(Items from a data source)
________________________________________

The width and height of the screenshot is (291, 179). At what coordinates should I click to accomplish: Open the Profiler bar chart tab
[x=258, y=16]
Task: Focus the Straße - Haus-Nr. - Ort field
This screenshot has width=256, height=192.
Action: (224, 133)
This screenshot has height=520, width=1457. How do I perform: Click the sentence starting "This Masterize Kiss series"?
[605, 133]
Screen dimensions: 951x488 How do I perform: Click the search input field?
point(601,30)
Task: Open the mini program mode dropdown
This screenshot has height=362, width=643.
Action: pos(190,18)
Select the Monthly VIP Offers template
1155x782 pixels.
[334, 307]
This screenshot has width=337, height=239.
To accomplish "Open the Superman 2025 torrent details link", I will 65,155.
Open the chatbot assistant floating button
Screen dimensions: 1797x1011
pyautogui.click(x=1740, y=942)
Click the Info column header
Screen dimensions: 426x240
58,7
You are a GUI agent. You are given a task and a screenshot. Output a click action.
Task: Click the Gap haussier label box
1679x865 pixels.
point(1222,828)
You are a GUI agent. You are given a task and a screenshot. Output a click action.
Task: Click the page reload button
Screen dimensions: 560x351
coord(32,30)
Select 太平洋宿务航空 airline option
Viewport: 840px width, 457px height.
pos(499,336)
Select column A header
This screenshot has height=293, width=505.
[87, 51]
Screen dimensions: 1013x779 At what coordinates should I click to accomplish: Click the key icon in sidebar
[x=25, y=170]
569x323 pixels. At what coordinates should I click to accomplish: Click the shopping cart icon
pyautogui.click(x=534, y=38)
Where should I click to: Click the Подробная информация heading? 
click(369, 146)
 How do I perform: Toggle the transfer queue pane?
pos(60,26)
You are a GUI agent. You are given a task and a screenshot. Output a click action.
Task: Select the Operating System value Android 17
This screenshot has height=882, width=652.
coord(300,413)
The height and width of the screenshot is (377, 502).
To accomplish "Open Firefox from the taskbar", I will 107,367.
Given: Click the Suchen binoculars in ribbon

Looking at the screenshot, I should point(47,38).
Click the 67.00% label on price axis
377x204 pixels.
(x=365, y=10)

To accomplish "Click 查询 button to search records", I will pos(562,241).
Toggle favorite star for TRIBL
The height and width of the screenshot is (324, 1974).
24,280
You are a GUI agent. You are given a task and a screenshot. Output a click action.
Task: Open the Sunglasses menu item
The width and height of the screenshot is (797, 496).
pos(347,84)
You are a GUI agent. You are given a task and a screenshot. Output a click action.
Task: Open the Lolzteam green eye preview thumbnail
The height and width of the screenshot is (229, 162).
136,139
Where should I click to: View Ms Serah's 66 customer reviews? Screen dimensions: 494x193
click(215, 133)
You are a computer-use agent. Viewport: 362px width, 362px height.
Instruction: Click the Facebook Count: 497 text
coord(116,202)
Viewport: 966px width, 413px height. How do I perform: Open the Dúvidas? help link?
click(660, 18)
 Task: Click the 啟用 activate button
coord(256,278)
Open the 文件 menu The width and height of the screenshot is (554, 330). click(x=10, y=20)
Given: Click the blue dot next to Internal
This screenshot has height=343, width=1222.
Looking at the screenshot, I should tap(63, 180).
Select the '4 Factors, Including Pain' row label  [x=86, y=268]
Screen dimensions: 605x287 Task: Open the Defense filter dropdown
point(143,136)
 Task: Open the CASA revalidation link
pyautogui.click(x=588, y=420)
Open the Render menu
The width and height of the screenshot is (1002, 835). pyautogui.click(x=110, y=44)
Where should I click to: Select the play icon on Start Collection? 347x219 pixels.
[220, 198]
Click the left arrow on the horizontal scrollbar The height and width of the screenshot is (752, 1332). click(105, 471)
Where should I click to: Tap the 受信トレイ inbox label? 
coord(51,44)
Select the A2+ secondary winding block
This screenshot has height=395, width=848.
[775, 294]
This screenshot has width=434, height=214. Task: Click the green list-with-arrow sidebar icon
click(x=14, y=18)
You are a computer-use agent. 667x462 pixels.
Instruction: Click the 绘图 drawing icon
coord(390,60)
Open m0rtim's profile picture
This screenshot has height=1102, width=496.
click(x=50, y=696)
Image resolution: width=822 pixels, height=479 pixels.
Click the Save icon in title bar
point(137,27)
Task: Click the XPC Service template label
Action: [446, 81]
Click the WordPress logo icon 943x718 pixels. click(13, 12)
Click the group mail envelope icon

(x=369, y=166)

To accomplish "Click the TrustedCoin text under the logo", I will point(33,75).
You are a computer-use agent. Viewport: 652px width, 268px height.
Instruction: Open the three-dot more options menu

________________________________________

Write out every line of the items above as a numbered list, omitting blank lines.

TASK ANSWER |
1. The width and height of the screenshot is (291, 179). At what coordinates should I click to accomplish: Open the Profiler bar chart tab
2. [x=258, y=16]
3. Task: Focus the Straße - Haus-Nr. - Ort field
4. This screenshot has width=256, height=192.
5. Action: (224, 133)
6. This screenshot has height=520, width=1457. How do I perform: Click the sentence starting "This Masterize Kiss series"?
7. [605, 133]
8. Screen dimensions: 951x488 How do I perform: Click the search input field?
9. point(601,30)
10. Task: Open the mini program mode dropdown
11. This screenshot has height=362, width=643.
12. Action: pos(190,18)
13. Select the Monthly VIP Offers template
14. 1155x782 pixels.
15. [334, 307]
16. This screenshot has width=337, height=239.
17. To accomplish "Open the Superman 2025 torrent details link", I will 65,155.
18. Open the chatbot assistant floating button
19. Screen dimensions: 1797x1011
20. pyautogui.click(x=1740, y=942)
21. Click the Info column header
22. Screen dimensions: 426x240
23. 58,7
24. You are a GUI agent. You are given a task and a screenshot. Output a click action.
25. Task: Click the Gap haussier label box
26. 1679x865 pixels.
27. point(1222,828)
28. You are a GUI agent. You are given a task and a screenshot. Output a click action.
29. Task: Click the page reload button
30. Screen dimensions: 560x351
31. coord(32,30)
32. Select 太平洋宿务航空 airline option
33. Viewport: 840px width, 457px height.
34. pos(499,336)
35. Select column A header
36. This screenshot has height=293, width=505.
37. [87, 51]
38. Screen dimensions: 1013x779 At what coordinates should I click to accomplish: Click the key icon in sidebar
39. [x=25, y=170]
40. 569x323 pixels. At what coordinates should I click to accomplish: Click the shopping cart icon
41. pyautogui.click(x=534, y=38)
42. Where should I click to: Click the Подробная информация heading? 
43. click(369, 146)
44.  How do I perform: Toggle the transfer queue pane?
45. pos(60,26)
46. You are a GUI agent. You are given a task and a screenshot. Output a click action.
47. Task: Select the Operating System value Android 17
48. This screenshot has height=882, width=652.
49. coord(300,413)
50. The height and width of the screenshot is (377, 502).
51. To accomplish "Open Firefox from the taskbar", I will 107,367.
52. Given: Click the Suchen binoculars in ribbon
53. Looking at the screenshot, I should point(47,38).
54. Click the 67.00% label on price axis
55. 377x204 pixels.
56. (x=365, y=10)
57. To accomplish "Click 查询 button to search records", I will pos(562,241).
58. Toggle favorite star for TRIBL
59. The height and width of the screenshot is (324, 1974).
60. 24,280
61. You are a GUI agent. You are given a task and a screenshot. Output a click action.
62. Task: Open the Sunglasses menu item
63. The width and height of the screenshot is (797, 496).
64. pos(347,84)
65. You are a GUI agent. You are given a task and a screenshot. Output a click action.
66. Task: Open the Lolzteam green eye preview thumbnail
67. The height and width of the screenshot is (229, 162).
68. 136,139
69. Where should I click to: View Ms Serah's 66 customer reviews? Screen dimensions: 494x193
70. click(215, 133)
71. You are a computer-use agent. Viewport: 362px width, 362px height.
72. Instruction: Click the Facebook Count: 497 text
73. coord(116,202)
74. Viewport: 966px width, 413px height. How do I perform: Open the Dúvidas? help link?
75. click(660, 18)
76.  Task: Click the 啟用 activate button
77. coord(256,278)
78. Open the 文件 menu The width and height of the screenshot is (554, 330). click(x=10, y=20)
79. Given: Click the blue dot next to Internal
80. This screenshot has height=343, width=1222.
81. Looking at the screenshot, I should tap(63, 180).
82. Select the '4 Factors, Including Pain' row label  [x=86, y=268]
83. Screen dimensions: 605x287 Task: Open the Defense filter dropdown
84. point(143,136)
85.  Task: Open the CASA revalidation link
86. pyautogui.click(x=588, y=420)
87. Open the Render menu
88. The width and height of the screenshot is (1002, 835). pyautogui.click(x=110, y=44)
89. Where should I click to: Select the play icon on Start Collection? 347x219 pixels.
90. [220, 198]
91. Click the left arrow on the horizontal scrollbar The height and width of the screenshot is (752, 1332). click(105, 471)
92. Where should I click to: Tap the 受信トレイ inbox label? 
93. coord(51,44)
94. Select the A2+ secondary winding block
95. This screenshot has height=395, width=848.
96. [775, 294]
97. This screenshot has width=434, height=214. Task: Click the green list-with-arrow sidebar icon
98. click(x=14, y=18)
99. You are a computer-use agent. 667x462 pixels.
100. Instruction: Click the 绘图 drawing icon
101. coord(390,60)
102. Open m0rtim's profile picture
103. This screenshot has height=1102, width=496.
104. click(x=50, y=696)
105. Image resolution: width=822 pixels, height=479 pixels.
106. Click the Save icon in title bar
107. point(137,27)
108. Task: Click the XPC Service template label
109. Action: [446, 81]
110. Click the WordPress logo icon 943x718 pixels. click(13, 12)
111. Click the group mail envelope icon
112. (x=369, y=166)
113. To accomplish "Click the TrustedCoin text under the logo", I will point(33,75).
114. You are a computer-use agent. Viewport: 652px width, 268px height.
115. Instruction: Open the three-dot more options menu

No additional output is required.